Mas em entrevista ao programa de rádio RaiNews24, da emissora pública da Itália, Luca Lorini, responsável pelo setor de anestesia e cuidados intensivos de um hospital em Bergamo, no norte da Itália, disse que o "tipo de paciente está mudando".
"Eles são um pouco mais jovens, entre 40 e 45 anos, e seus casos são mais complicados", acrescentou.
Retorno à normalidade
Em 8 de março, duas semanas depois da morte de Adriano, o isolamento do povoado chegou ao fim. A vida voltou a circular normalmente, e, a partir de 14 de março, já não havia registros diários de casos novos de infecção. Mas isso só durou seis dias.

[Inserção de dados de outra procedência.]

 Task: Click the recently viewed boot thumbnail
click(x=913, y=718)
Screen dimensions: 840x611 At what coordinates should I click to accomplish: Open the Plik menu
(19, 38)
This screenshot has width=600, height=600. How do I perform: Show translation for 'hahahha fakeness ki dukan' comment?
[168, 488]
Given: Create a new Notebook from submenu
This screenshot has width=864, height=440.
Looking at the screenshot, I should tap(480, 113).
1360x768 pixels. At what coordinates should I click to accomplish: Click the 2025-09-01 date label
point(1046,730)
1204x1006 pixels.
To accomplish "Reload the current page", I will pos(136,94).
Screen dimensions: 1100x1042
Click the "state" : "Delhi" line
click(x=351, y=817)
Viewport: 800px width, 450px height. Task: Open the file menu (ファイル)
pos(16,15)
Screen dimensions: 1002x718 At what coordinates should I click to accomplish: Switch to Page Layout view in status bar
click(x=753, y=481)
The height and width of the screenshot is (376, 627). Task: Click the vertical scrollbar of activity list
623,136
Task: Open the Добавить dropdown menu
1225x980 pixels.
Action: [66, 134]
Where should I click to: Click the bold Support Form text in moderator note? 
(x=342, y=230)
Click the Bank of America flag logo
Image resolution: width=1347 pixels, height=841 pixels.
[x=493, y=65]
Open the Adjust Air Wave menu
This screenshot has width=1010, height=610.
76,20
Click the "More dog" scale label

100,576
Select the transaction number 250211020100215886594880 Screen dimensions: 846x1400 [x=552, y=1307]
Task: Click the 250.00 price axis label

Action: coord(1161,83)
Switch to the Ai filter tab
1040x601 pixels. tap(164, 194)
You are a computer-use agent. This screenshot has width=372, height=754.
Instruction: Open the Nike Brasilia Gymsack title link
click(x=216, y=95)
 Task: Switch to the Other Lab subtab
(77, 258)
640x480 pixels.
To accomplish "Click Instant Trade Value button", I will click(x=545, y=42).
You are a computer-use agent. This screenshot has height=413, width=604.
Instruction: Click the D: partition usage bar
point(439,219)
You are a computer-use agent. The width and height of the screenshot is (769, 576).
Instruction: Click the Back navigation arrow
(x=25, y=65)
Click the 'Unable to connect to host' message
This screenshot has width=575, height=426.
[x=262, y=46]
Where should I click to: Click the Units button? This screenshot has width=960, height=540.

"Era de se esperar", afirma Crisanti. "Com que critérios se decide acabar com uma quarentena? Se isso é feito apenas baseando-se na diminuição do número de doentes, está deixando de fora todos os assintomáticos, e isso quer dizer que a doença pode voltar."
O pesquisador admite que o experimento no povoado não é replicável em cidades maiores. Mas garante que é possível sim controlar a disseminação do vírus no âmbito de bairros, identificando rapidamente onde surgem os casos suspeitos e isolando os possíveis infectados.
Algo que a Coreia do Sul conseguiu fazer com sucesso, até agora.
Enquanto isso, a região de Vêneto acaba de lançar uma campanha paralela, também liderada pelo professor Crisanti, a fim de estudar diversas pessoas de outros grupos de risco, como profissionais de saúde, forças policiais, funcionários de mercados e motoristas de ônibus.
O objetivo, segundo autoridades da região, é realizar 13 mil exames diariamente até o fim desta semana.
Desde que Adriano morreu no hospital em Pádua, outras 6.076 pessoas perderam a vida na Itália em razão da pandemia. Na semana passada, um mês depois que ele morreu, sua família finalmente pôde realizar seu funeral.